■ Aim ■
Reproduce the records from the line with "The height and width of the screenshot is (684, 1536)." up to and including the line with "click(x=690, y=113)", swapping "Privacy Policy" for "Terms of Service" and leaving everything else unchanged.

==============================

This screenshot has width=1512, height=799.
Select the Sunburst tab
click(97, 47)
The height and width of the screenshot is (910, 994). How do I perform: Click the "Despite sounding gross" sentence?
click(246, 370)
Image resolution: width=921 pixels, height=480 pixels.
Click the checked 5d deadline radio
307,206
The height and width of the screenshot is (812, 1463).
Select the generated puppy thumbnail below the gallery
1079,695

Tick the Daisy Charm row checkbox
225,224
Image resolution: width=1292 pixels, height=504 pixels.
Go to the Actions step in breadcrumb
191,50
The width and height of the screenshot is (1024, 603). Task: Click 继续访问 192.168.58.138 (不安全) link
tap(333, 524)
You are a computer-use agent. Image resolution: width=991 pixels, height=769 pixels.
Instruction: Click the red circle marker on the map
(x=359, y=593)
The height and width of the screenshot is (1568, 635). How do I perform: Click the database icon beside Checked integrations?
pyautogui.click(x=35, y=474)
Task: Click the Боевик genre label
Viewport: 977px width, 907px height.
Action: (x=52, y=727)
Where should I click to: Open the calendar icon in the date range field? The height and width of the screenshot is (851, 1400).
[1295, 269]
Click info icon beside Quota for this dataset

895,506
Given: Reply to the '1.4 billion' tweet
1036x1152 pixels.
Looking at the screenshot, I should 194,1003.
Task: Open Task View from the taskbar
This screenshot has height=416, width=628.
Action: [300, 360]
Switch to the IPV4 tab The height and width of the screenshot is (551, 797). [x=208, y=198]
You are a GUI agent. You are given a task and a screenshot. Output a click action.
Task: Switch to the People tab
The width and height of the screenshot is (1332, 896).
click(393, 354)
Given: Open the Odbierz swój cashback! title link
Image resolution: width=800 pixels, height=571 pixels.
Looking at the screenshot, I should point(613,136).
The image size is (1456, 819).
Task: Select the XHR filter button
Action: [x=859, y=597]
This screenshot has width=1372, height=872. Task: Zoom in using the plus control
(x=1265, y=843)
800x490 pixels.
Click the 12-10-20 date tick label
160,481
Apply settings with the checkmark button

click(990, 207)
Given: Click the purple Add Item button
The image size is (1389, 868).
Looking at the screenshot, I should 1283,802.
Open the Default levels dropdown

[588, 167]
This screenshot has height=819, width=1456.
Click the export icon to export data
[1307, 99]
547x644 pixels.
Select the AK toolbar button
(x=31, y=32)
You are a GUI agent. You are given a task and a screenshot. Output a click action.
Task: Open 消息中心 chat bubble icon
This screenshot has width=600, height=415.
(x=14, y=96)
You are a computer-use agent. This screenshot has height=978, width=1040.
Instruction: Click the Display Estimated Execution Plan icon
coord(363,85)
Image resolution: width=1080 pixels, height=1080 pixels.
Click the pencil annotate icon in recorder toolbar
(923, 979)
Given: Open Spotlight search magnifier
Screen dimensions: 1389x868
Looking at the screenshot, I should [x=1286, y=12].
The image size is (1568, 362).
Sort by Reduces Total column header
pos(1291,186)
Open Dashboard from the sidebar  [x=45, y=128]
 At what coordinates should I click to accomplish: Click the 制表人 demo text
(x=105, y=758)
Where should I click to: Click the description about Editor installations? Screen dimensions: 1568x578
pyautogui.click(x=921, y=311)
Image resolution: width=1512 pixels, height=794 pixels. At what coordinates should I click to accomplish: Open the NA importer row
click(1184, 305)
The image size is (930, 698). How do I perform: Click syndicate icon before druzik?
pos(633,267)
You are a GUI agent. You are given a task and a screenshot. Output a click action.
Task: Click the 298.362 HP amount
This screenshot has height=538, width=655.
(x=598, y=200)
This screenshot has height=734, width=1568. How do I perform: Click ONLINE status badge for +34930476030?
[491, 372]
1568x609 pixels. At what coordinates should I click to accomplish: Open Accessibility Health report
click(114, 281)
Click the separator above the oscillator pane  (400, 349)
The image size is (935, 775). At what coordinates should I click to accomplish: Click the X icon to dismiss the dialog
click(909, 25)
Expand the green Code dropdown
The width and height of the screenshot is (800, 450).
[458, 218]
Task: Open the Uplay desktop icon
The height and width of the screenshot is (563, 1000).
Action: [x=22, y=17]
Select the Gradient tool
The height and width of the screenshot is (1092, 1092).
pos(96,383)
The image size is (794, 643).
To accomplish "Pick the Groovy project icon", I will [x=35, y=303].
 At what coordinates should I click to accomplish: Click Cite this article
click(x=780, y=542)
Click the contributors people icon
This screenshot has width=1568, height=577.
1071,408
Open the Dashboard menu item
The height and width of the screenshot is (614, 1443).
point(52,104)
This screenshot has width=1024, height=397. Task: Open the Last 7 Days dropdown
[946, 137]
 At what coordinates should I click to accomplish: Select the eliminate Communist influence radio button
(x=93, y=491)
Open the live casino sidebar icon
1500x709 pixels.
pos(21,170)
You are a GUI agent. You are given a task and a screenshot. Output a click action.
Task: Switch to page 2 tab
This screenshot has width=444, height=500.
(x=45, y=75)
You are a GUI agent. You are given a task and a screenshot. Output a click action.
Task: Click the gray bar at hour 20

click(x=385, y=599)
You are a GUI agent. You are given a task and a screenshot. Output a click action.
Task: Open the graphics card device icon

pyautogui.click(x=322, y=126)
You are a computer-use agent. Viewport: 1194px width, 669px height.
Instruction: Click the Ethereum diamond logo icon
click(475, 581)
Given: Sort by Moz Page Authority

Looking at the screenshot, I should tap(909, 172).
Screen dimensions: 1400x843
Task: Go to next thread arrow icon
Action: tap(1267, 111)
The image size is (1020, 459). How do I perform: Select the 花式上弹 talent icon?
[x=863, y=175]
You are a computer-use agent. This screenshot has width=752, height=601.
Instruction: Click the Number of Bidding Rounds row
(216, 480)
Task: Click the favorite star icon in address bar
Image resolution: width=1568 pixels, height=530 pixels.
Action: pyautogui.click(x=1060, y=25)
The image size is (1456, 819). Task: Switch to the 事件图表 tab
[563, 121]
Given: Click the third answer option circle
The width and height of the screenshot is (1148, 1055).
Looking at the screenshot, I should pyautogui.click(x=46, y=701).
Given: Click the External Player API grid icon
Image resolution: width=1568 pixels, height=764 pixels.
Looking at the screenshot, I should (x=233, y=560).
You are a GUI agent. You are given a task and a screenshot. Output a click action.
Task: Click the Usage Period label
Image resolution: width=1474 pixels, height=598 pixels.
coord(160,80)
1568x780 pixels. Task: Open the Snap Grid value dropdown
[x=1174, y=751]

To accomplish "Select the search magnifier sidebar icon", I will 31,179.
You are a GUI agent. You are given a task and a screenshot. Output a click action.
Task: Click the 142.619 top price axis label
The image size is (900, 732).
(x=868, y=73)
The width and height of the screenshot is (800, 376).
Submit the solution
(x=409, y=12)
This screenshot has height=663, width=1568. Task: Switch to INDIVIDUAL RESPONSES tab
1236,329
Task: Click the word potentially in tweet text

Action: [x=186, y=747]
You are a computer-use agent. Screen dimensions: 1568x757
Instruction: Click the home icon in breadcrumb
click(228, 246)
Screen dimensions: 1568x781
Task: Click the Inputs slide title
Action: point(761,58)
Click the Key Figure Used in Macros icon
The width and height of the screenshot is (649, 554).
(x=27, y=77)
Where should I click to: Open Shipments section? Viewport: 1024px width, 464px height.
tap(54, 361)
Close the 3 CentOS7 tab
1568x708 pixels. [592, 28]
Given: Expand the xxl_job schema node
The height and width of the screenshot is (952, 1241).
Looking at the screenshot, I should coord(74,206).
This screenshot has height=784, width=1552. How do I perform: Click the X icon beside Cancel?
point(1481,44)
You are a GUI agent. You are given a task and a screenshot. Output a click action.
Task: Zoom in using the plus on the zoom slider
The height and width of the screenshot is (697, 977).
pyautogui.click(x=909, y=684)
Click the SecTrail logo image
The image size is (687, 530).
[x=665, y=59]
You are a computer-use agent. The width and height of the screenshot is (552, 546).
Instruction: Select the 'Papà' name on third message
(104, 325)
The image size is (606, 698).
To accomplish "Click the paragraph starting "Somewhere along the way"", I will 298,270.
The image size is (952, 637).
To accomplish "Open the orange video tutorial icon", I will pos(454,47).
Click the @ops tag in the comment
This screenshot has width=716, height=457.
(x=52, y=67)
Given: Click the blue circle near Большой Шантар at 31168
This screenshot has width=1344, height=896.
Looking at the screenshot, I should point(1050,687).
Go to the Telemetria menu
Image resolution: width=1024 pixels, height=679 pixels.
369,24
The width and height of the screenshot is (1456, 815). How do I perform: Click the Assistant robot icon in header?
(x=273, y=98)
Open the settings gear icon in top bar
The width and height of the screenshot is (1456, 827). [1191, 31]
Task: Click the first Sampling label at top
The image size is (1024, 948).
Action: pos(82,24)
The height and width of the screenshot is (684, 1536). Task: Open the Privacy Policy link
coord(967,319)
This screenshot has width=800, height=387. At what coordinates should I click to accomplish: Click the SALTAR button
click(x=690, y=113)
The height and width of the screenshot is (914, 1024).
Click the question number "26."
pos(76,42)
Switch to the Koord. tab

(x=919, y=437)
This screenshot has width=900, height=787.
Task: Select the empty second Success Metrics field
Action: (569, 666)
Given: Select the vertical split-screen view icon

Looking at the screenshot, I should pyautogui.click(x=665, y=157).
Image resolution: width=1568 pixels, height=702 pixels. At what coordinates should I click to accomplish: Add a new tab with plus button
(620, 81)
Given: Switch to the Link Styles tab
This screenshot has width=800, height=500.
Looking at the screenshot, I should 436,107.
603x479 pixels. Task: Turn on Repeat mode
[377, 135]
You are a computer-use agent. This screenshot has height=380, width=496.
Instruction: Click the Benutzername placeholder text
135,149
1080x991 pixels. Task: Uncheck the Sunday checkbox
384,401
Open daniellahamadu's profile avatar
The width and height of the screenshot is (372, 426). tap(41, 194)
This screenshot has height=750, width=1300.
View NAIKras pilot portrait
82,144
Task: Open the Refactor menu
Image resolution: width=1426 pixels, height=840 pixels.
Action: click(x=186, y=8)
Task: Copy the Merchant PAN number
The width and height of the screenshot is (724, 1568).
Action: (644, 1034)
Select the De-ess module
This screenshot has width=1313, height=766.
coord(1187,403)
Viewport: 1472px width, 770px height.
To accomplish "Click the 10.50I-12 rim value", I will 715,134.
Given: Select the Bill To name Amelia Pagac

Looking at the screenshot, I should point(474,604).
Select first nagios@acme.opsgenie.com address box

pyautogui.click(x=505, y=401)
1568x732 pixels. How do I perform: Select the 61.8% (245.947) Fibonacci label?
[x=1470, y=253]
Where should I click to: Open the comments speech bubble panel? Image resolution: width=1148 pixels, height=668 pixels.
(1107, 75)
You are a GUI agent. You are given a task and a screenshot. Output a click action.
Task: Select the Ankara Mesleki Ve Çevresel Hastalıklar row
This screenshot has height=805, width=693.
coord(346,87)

==============================

■ Final answer ■
The height and width of the screenshot is (684, 1536). Task: Open the Terms of Service link
coord(967,319)
This screenshot has width=800, height=387. At what coordinates should I click to accomplish: Click the SALTAR button
click(x=690, y=113)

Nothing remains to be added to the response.